EXTRAIT SOURCE:
La Deuxième guerre Punique (218 à 201 av. J.-C.)
La
paix qui vient d'être signée entre Rome et Carthage ne
sera en fait qu'une longue trêve de vingt-trois ans où les
deux empires passeront leur temps à restaurer leurs forces et
à consolider leur position.
Commençons par le cas de Carthage. A la sortie de la
première guerre Punique, les Carthaginois ont un gros
problème financier, et cela ne permet même plus de payer
les mercenaires qu'ils engagent. Ces derniers, étant dans une
région lybienne, se révoltent, furieux de ne pas avoir
touché leur solde, en compagnie des lybiens, dont le tribut
vient d'être multiplié par deux. Mais ce n'était
pas tout; en effet, les mercenaires de Sardaigne commencèrent,
eux aussi, à se soulever, et les villes d'Utique et de Bizerte
se révoltèrent. Alors que Carthage allait au plus mal,
Rome ainsi que le roi Hiéron de Syracuse eurent la bonté
de ravitailler les Carthaginois, et Hamilcar extermina les mercenaires
insurgés, puis les Lybiens près de Leptis Minor. Mais
pendant que les garnisons carthaginoises se révoltaient en
Sardaigne, les Romains occupèrent la Corse et la Sardaigne,
violant alors le traité de paix signé en 241 vant J.-C. A
partir de ce moment, une haine violente des Carthaginois
vis-à-vis des Romains s'installa, ce qui explique la haine que
portait Hannibal, fils d'Hamilcar, à tout ce qui touchait les
Romains. Après la victoire d'Hamilcar sur les Lybiens, Carthage
sortait enfin, en 237, d'une guerre qui l'avait considérablement
épuisée. Hamilcar investit les possessions puniques en
Espagne où il trouvait des métaux précieux,
d'exellentes troupes, ainsi que des débouchés pour son
commerce. Avec l'aide de son gendre Hasdrubal, Hamilcar avança
à l'intérieur des terres espagnoles, et permit à
Carthage de se constituer un grand empire. A sa mort, c'est Hasdrubal
qui continua son oeuvre, puis son fils, Hannibal, qui,
élevé dans la haine des Romains, prépara aussi la
revanche sur ces derniers.

EXERCICE 1:
Recopiez le passage du texte sur la deuxième guerre punique, depuis « La Deuxième guerre » jusqu'à « consolider leur position. ».
Le texte et les entrées n'ont aucun lien entre eux.

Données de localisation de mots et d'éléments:

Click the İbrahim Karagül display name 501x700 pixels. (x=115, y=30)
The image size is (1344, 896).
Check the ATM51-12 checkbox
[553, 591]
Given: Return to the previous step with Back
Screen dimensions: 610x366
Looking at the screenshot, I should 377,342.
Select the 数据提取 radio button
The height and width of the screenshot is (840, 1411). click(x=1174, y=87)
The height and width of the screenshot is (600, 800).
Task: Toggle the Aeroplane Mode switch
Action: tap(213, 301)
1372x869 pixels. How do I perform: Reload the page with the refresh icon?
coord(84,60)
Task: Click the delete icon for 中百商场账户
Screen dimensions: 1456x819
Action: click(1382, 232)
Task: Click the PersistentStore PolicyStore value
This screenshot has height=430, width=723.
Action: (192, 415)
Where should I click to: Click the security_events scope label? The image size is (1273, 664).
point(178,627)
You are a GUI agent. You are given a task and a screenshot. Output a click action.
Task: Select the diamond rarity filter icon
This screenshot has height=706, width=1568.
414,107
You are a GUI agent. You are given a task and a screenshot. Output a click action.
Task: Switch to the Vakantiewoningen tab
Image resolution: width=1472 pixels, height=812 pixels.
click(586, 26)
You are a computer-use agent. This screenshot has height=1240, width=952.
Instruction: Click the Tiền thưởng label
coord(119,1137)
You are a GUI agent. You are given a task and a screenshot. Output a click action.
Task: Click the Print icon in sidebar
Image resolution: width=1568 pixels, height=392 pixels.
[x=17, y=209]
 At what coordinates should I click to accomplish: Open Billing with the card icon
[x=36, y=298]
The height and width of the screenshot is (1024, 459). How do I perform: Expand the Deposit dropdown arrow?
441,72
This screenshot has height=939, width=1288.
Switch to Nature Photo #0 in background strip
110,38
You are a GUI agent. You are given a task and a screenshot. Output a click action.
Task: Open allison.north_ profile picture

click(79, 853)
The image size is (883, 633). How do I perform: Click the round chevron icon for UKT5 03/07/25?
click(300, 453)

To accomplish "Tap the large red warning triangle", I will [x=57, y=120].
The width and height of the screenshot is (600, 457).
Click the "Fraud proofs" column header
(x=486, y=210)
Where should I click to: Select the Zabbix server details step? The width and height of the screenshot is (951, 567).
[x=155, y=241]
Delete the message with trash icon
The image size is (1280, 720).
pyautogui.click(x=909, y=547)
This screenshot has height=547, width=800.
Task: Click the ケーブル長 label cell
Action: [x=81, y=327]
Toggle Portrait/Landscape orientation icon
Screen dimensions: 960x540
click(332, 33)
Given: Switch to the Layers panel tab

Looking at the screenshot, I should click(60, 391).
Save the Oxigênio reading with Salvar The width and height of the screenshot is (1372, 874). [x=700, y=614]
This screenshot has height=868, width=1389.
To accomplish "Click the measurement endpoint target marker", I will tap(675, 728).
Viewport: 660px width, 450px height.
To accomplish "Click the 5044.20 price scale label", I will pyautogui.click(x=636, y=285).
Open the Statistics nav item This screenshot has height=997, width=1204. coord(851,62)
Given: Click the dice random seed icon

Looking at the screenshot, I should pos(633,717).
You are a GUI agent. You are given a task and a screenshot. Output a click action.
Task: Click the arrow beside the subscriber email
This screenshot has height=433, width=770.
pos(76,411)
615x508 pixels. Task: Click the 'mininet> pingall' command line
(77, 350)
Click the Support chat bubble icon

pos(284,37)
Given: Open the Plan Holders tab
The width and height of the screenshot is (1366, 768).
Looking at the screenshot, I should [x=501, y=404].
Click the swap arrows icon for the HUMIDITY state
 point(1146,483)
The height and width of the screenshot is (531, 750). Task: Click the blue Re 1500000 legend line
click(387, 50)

EXERCICE 2:
Extrayez telles quelles les lignes des entrées, depuis celle qui contient « At what coordinates » jusqu'à celle qui contient « click(300, 453) », ces deux lignes comprises.

RÉPONSE FINALE 1:
La Deuxième guerre Punique (218 à 201 av. J.-C.)
La
paix qui vient d'être signée entre Rome et Carthage ne
sera en fait qu'une longue trêve de vingt-trois ans où les
deux empires passeront leur temps à restaurer leurs forces et
à consolider leur position.

RÉPONSE FINALE 2:
 At what coordinates should I click to accomplish: Open Billing with the card icon
[x=36, y=298]
The height and width of the screenshot is (1024, 459). How do I perform: Expand the Deposit dropdown arrow?
441,72
This screenshot has height=939, width=1288.
Switch to Nature Photo #0 in background strip
110,38
You are a GUI agent. You are given a task and a screenshot. Output a click action.
Task: Open allison.north_ profile picture

click(79, 853)
The image size is (883, 633). How do I perform: Click the round chevron icon for UKT5 03/07/25?
click(300, 453)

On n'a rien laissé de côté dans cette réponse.